* **Work to be completed**: Could the entries below be retyped exactly and in full?

* **Entries provided**:
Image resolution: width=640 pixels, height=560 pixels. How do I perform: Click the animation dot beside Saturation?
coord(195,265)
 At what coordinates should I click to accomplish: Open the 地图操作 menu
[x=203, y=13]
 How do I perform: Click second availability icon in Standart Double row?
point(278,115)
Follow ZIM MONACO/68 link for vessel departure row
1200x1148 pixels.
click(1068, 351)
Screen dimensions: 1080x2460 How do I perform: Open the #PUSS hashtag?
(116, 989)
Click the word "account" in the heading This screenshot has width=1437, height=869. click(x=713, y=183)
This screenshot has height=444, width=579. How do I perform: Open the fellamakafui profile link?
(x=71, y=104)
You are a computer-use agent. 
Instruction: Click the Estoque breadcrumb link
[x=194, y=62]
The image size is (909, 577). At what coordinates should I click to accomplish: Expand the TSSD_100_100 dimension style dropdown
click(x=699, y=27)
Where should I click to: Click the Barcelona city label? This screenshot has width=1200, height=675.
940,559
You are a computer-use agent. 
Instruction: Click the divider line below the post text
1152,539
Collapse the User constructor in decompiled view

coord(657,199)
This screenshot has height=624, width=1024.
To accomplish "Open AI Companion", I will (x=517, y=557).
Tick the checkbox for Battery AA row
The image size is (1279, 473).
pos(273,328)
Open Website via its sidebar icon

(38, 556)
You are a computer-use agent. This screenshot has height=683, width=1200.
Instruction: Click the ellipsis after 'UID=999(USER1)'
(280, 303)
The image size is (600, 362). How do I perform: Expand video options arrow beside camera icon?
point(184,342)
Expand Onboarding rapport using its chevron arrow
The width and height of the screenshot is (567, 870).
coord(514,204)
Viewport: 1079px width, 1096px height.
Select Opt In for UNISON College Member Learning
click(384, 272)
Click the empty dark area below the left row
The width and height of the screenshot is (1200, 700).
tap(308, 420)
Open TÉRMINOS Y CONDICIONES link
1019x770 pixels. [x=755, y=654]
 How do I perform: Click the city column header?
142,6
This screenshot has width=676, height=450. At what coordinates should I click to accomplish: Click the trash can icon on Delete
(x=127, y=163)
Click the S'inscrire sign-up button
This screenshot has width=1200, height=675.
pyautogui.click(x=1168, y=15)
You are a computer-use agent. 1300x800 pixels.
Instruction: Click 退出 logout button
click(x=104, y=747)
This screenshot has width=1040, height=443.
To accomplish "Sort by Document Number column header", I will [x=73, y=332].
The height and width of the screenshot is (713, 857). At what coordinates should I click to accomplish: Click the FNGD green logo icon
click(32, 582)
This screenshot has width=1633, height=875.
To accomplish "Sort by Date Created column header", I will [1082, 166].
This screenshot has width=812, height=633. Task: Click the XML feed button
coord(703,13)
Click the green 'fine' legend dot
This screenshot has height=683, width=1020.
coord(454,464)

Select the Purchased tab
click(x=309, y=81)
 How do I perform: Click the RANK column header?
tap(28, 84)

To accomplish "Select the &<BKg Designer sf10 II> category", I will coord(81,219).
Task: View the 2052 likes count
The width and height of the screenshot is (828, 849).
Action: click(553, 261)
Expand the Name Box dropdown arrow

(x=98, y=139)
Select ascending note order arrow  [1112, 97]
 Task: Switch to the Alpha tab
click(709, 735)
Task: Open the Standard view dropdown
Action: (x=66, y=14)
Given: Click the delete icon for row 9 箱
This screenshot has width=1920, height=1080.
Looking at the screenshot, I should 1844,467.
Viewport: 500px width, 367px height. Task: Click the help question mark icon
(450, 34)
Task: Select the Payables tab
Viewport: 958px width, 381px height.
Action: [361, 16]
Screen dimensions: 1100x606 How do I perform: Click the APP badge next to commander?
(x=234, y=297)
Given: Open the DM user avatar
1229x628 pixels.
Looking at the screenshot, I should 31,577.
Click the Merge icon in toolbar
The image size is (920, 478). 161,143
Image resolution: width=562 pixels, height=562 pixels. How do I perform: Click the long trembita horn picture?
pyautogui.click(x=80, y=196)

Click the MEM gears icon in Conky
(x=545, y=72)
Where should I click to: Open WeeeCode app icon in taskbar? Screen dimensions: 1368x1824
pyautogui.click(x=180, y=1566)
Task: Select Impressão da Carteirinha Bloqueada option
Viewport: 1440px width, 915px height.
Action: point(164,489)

* **Written answer**:
Image resolution: width=640 pixels, height=560 pixels. How do I perform: Click the animation dot beside Saturation?
coord(195,265)
 At what coordinates should I click to accomplish: Open the 地图操作 menu
[x=203, y=13]
 How do I perform: Click second availability icon in Standart Double row?
point(278,115)
Follow ZIM MONACO/68 link for vessel departure row
1200x1148 pixels.
click(1068, 351)
Screen dimensions: 1080x2460 How do I perform: Open the #PUSS hashtag?
(116, 989)
Click the word "account" in the heading This screenshot has width=1437, height=869. click(x=713, y=183)
This screenshot has height=444, width=579. How do I perform: Open the fellamakafui profile link?
(x=71, y=104)
You are a computer-use agent. 
Instruction: Click the Estoque breadcrumb link
[x=194, y=62]
The image size is (909, 577). At what coordinates should I click to accomplish: Expand the TSSD_100_100 dimension style dropdown
click(x=699, y=27)
Where should I click to: Click the Barcelona city label? This screenshot has width=1200, height=675.
940,559
You are a computer-use agent. 
Instruction: Click the divider line below the post text
1152,539
Collapse the User constructor in decompiled view

coord(657,199)
This screenshot has height=624, width=1024.
To accomplish "Open AI Companion", I will (x=517, y=557).
Tick the checkbox for Battery AA row
The image size is (1279, 473).
pos(273,328)
Open Website via its sidebar icon

(38, 556)
You are a computer-use agent. This screenshot has height=683, width=1200.
Instruction: Click the ellipsis after 'UID=999(USER1)'
(280, 303)
The image size is (600, 362). How do I perform: Expand video options arrow beside camera icon?
point(184,342)
Expand Onboarding rapport using its chevron arrow
The width and height of the screenshot is (567, 870).
coord(514,204)
Viewport: 1079px width, 1096px height.
Select Opt In for UNISON College Member Learning
click(384, 272)
Click the empty dark area below the left row
The width and height of the screenshot is (1200, 700).
tap(308, 420)
Open TÉRMINOS Y CONDICIONES link
1019x770 pixels. [x=755, y=654]
 How do I perform: Click the city column header?
142,6
This screenshot has width=676, height=450. At what coordinates should I click to accomplish: Click the trash can icon on Delete
(x=127, y=163)
Click the S'inscrire sign-up button
This screenshot has width=1200, height=675.
pyautogui.click(x=1168, y=15)
You are a computer-use agent. 1300x800 pixels.
Instruction: Click 退出 logout button
click(x=104, y=747)
This screenshot has width=1040, height=443.
To accomplish "Sort by Document Number column header", I will [x=73, y=332].
The height and width of the screenshot is (713, 857). At what coordinates should I click to accomplish: Click the FNGD green logo icon
click(32, 582)
This screenshot has width=1633, height=875.
To accomplish "Sort by Date Created column header", I will [1082, 166].
This screenshot has width=812, height=633. Task: Click the XML feed button
coord(703,13)
Click the green 'fine' legend dot
This screenshot has height=683, width=1020.
coord(454,464)

Select the Purchased tab
click(x=309, y=81)
 How do I perform: Click the RANK column header?
tap(28, 84)

To accomplish "Select the &<BKg Designer sf10 II> category", I will coord(81,219).
Task: View the 2052 likes count
The width and height of the screenshot is (828, 849).
Action: click(553, 261)
Expand the Name Box dropdown arrow

(x=98, y=139)
Select ascending note order arrow  [1112, 97]
 Task: Switch to the Alpha tab
click(709, 735)
Task: Open the Standard view dropdown
Action: (x=66, y=14)
Given: Click the delete icon for row 9 箱
This screenshot has width=1920, height=1080.
Looking at the screenshot, I should 1844,467.
Viewport: 500px width, 367px height. Task: Click the help question mark icon
(450, 34)
Task: Select the Payables tab
Viewport: 958px width, 381px height.
Action: [361, 16]
Screen dimensions: 1100x606 How do I perform: Click the APP badge next to commander?
(x=234, y=297)
Given: Open the DM user avatar
1229x628 pixels.
Looking at the screenshot, I should 31,577.
Click the Merge icon in toolbar
The image size is (920, 478). 161,143
Image resolution: width=562 pixels, height=562 pixels. How do I perform: Click the long trembita horn picture?
pyautogui.click(x=80, y=196)

Click the MEM gears icon in Conky
(x=545, y=72)
Where should I click to: Open WeeeCode app icon in taskbar? Screen dimensions: 1368x1824
pyautogui.click(x=180, y=1566)
Task: Select Impressão da Carteirinha Bloqueada option
Viewport: 1440px width, 915px height.
Action: point(164,489)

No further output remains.